ABOUT THIS TASK
Transcribe each of the entries exactly.

RECORDS SHOWN
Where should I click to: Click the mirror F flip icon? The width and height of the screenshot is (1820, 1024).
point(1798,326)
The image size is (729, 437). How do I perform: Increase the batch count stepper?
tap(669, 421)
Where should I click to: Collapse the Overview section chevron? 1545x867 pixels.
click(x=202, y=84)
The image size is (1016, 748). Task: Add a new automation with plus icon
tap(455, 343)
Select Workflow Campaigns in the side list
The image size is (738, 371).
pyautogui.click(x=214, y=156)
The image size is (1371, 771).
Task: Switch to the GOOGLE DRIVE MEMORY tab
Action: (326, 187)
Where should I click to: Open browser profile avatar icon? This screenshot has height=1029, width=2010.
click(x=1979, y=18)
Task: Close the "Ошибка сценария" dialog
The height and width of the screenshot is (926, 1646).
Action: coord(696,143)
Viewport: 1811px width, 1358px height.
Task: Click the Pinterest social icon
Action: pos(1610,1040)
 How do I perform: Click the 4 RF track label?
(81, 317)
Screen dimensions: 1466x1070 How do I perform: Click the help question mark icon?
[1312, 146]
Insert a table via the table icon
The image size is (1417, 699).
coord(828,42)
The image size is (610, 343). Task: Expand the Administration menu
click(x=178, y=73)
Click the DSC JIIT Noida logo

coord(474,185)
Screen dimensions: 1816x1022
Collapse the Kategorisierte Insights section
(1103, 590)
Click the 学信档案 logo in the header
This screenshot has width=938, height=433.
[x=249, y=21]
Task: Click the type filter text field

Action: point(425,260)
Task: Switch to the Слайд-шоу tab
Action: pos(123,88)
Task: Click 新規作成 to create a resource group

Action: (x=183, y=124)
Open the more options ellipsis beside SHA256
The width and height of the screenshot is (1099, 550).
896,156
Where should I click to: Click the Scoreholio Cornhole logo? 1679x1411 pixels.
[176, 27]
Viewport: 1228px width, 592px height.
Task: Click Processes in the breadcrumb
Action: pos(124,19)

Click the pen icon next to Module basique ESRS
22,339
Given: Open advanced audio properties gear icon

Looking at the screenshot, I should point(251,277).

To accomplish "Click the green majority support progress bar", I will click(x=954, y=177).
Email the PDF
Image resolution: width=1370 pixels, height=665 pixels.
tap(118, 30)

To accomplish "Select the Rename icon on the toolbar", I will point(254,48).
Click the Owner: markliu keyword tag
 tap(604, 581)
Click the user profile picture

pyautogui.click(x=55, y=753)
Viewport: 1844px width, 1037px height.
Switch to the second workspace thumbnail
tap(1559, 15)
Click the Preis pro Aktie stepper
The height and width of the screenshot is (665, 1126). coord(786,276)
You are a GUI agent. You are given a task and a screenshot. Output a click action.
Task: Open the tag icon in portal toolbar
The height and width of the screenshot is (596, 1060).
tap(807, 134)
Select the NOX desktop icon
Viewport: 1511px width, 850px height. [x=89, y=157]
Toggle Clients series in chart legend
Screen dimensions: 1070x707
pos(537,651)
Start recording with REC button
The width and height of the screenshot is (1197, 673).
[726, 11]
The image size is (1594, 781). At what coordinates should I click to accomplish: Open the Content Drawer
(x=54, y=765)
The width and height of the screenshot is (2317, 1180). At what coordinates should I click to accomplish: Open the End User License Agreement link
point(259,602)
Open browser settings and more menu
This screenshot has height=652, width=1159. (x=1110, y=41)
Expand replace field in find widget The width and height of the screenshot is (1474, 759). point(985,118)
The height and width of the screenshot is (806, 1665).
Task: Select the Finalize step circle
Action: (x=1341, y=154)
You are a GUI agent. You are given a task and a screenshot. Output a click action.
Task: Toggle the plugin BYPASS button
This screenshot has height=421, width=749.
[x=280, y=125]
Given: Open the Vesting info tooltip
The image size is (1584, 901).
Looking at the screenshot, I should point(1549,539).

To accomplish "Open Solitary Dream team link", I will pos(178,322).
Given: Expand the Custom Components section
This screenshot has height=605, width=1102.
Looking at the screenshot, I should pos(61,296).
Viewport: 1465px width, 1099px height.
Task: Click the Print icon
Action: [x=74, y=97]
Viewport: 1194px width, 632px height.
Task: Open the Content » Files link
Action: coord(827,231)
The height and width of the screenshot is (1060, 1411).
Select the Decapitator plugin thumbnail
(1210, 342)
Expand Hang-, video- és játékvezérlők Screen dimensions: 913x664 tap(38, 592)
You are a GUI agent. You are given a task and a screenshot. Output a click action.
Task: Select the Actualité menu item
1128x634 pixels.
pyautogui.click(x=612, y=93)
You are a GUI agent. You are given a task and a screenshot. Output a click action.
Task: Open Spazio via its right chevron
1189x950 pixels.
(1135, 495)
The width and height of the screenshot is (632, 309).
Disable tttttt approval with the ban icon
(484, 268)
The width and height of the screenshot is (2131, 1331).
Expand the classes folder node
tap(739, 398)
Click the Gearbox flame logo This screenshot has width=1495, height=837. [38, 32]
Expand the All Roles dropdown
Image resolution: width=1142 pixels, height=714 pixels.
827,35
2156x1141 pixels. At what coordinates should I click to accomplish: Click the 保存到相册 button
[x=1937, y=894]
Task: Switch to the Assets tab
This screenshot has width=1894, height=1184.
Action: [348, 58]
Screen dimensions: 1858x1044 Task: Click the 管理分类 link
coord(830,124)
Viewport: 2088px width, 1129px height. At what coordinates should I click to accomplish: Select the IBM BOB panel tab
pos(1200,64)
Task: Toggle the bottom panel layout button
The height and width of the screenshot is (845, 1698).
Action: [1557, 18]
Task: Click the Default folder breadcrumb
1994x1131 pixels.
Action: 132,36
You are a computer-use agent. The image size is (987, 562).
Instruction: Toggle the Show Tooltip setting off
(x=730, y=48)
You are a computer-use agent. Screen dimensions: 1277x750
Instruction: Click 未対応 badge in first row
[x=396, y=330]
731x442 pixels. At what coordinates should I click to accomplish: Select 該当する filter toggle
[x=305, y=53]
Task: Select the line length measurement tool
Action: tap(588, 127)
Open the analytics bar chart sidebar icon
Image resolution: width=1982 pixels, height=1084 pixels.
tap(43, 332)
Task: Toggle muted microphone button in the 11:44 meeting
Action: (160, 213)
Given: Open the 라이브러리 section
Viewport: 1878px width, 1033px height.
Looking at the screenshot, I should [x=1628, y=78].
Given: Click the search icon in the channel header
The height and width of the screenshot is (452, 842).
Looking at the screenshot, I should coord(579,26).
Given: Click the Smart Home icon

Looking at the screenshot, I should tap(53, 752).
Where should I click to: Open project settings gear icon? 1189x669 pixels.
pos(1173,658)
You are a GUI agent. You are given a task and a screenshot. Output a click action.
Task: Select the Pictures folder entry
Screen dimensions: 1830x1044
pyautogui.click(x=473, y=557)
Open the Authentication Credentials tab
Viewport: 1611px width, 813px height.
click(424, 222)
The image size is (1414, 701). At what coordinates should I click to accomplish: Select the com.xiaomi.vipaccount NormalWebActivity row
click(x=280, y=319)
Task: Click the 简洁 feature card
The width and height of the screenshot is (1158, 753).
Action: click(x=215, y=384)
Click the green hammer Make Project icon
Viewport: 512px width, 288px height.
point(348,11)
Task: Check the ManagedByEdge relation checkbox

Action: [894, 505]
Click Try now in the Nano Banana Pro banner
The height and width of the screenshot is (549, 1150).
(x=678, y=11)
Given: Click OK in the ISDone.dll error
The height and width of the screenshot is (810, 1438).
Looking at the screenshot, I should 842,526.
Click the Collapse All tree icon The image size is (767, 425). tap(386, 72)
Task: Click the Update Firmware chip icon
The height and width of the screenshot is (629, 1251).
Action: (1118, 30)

RESULT FOR THIS TASK
Where should I click to: Click the mirror F flip icon? The width and height of the screenshot is (1820, 1024).
point(1798,326)
The image size is (729, 437). How do I perform: Increase the batch count stepper?
tap(669, 421)
Where should I click to: Collapse the Overview section chevron? 1545x867 pixels.
click(x=202, y=84)
The image size is (1016, 748). Task: Add a new automation with plus icon
tap(455, 343)
Select Workflow Campaigns in the side list
The image size is (738, 371).
pyautogui.click(x=214, y=156)
The image size is (1371, 771).
Task: Switch to the GOOGLE DRIVE MEMORY tab
Action: (326, 187)
Where should I click to: Open browser profile avatar icon? This screenshot has height=1029, width=2010.
click(x=1979, y=18)
Task: Close the "Ошибка сценария" dialog
The height and width of the screenshot is (926, 1646).
Action: coord(696,143)
Viewport: 1811px width, 1358px height.
Task: Click the Pinterest social icon
Action: pos(1610,1040)
 How do I perform: Click the 4 RF track label?
(81, 317)
Screen dimensions: 1466x1070 How do I perform: Click the help question mark icon?
[1312, 146]
Insert a table via the table icon
The image size is (1417, 699).
coord(828,42)
The image size is (610, 343). Task: Expand the Administration menu
click(x=178, y=73)
Click the DSC JIIT Noida logo

coord(474,185)
Screen dimensions: 1816x1022
Collapse the Kategorisierte Insights section
(1103, 590)
Click the 学信档案 logo in the header
This screenshot has width=938, height=433.
[x=249, y=21]
Task: Click the type filter text field

Action: point(425,260)
Task: Switch to the Слайд-шоу tab
Action: pos(123,88)
Task: Click 新規作成 to create a resource group

Action: (x=183, y=124)
Open the more options ellipsis beside SHA256
The width and height of the screenshot is (1099, 550).
896,156
Where should I click to: Click the Scoreholio Cornhole logo? 1679x1411 pixels.
[176, 27]
Viewport: 1228px width, 592px height.
Task: Click Processes in the breadcrumb
Action: pos(124,19)

Click the pen icon next to Module basique ESRS
22,339
Given: Open advanced audio properties gear icon

Looking at the screenshot, I should point(251,277).

To accomplish "Click the green majority support progress bar", I will click(x=954, y=177).
Email the PDF
Image resolution: width=1370 pixels, height=665 pixels.
tap(118, 30)

To accomplish "Select the Rename icon on the toolbar", I will point(254,48).
Click the Owner: markliu keyword tag
 tap(604, 581)
Click the user profile picture

pyautogui.click(x=55, y=753)
Viewport: 1844px width, 1037px height.
Switch to the second workspace thumbnail
tap(1559, 15)
Click the Preis pro Aktie stepper
The height and width of the screenshot is (665, 1126). coord(786,276)
You are a GUI agent. You are given a task and a screenshot. Output a click action.
Task: Open the tag icon in portal toolbar
The height and width of the screenshot is (596, 1060).
tap(807, 134)
Select the NOX desktop icon
Viewport: 1511px width, 850px height. [x=89, y=157]
Toggle Clients series in chart legend
Screen dimensions: 1070x707
pos(537,651)
Start recording with REC button
The width and height of the screenshot is (1197, 673).
[726, 11]
The image size is (1594, 781). At what coordinates should I click to accomplish: Open the Content Drawer
(x=54, y=765)
The width and height of the screenshot is (2317, 1180). At what coordinates should I click to accomplish: Open the End User License Agreement link
point(259,602)
Open browser settings and more menu
This screenshot has height=652, width=1159. (x=1110, y=41)
Expand replace field in find widget The width and height of the screenshot is (1474, 759). point(985,118)
The height and width of the screenshot is (806, 1665).
Task: Select the Finalize step circle
Action: (x=1341, y=154)
You are a GUI agent. You are given a task and a screenshot. Output a click action.
Task: Toggle the plugin BYPASS button
This screenshot has height=421, width=749.
[x=280, y=125]
Given: Open the Vesting info tooltip
The image size is (1584, 901).
Looking at the screenshot, I should point(1549,539).

To accomplish "Open Solitary Dream team link", I will pos(178,322).
Given: Expand the Custom Components section
This screenshot has height=605, width=1102.
Looking at the screenshot, I should pos(61,296).
Viewport: 1465px width, 1099px height.
Task: Click the Print icon
Action: [x=74, y=97]
Viewport: 1194px width, 632px height.
Task: Open the Content » Files link
Action: coord(827,231)
The height and width of the screenshot is (1060, 1411).
Select the Decapitator plugin thumbnail
(1210, 342)
Expand Hang-, video- és játékvezérlők Screen dimensions: 913x664 tap(38, 592)
You are a GUI agent. You are given a task and a screenshot. Output a click action.
Task: Select the Actualité menu item
1128x634 pixels.
pyautogui.click(x=612, y=93)
You are a GUI agent. You are given a task and a screenshot. Output a click action.
Task: Open Spazio via its right chevron
1189x950 pixels.
(1135, 495)
The width and height of the screenshot is (632, 309).
Disable tttttt approval with the ban icon
(484, 268)
The width and height of the screenshot is (2131, 1331).
Expand the classes folder node
tap(739, 398)
Click the Gearbox flame logo This screenshot has width=1495, height=837. [38, 32]
Expand the All Roles dropdown
Image resolution: width=1142 pixels, height=714 pixels.
827,35
2156x1141 pixels. At what coordinates should I click to accomplish: Click the 保存到相册 button
[x=1937, y=894]
Task: Switch to the Assets tab
This screenshot has width=1894, height=1184.
Action: [348, 58]
Screen dimensions: 1858x1044 Task: Click the 管理分类 link
coord(830,124)
Viewport: 2088px width, 1129px height. At what coordinates should I click to accomplish: Select the IBM BOB panel tab
pos(1200,64)
Task: Toggle the bottom panel layout button
The height and width of the screenshot is (845, 1698).
Action: [1557, 18]
Task: Click the Default folder breadcrumb
1994x1131 pixels.
Action: 132,36
You are a computer-use agent. The image size is (987, 562).
Instruction: Toggle the Show Tooltip setting off
(x=730, y=48)
You are a computer-use agent. Screen dimensions: 1277x750
Instruction: Click 未対応 badge in first row
[x=396, y=330]
731x442 pixels. At what coordinates should I click to accomplish: Select 該当する filter toggle
[x=305, y=53]
Task: Select the line length measurement tool
Action: tap(588, 127)
Open the analytics bar chart sidebar icon
Image resolution: width=1982 pixels, height=1084 pixels.
tap(43, 332)
Task: Toggle muted microphone button in the 11:44 meeting
Action: (160, 213)
Given: Open the 라이브러리 section
Viewport: 1878px width, 1033px height.
Looking at the screenshot, I should [x=1628, y=78].
Given: Click the search icon in the channel header
The height and width of the screenshot is (452, 842).
Looking at the screenshot, I should coord(579,26).
Given: Click the Smart Home icon

Looking at the screenshot, I should tap(53, 752).
Where should I click to: Open project settings gear icon? 1189x669 pixels.
pos(1173,658)
You are a GUI agent. You are given a task and a screenshot. Output a click action.
Task: Select the Pictures folder entry
Screen dimensions: 1830x1044
pyautogui.click(x=473, y=557)
Open the Authentication Credentials tab
Viewport: 1611px width, 813px height.
click(424, 222)
The image size is (1414, 701). At what coordinates should I click to accomplish: Select the com.xiaomi.vipaccount NormalWebActivity row
click(x=280, y=319)
Task: Click the 简洁 feature card
The width and height of the screenshot is (1158, 753).
Action: click(x=215, y=384)
Click the green hammer Make Project icon
Viewport: 512px width, 288px height.
point(348,11)
Task: Check the ManagedByEdge relation checkbox

Action: [894, 505]
Click Try now in the Nano Banana Pro banner
The height and width of the screenshot is (549, 1150).
(x=678, y=11)
Given: Click OK in the ISDone.dll error
The height and width of the screenshot is (810, 1438).
Looking at the screenshot, I should 842,526.
Click the Collapse All tree icon The image size is (767, 425). tap(386, 72)
Task: Click the Update Firmware chip icon
The height and width of the screenshot is (629, 1251).
Action: (1118, 30)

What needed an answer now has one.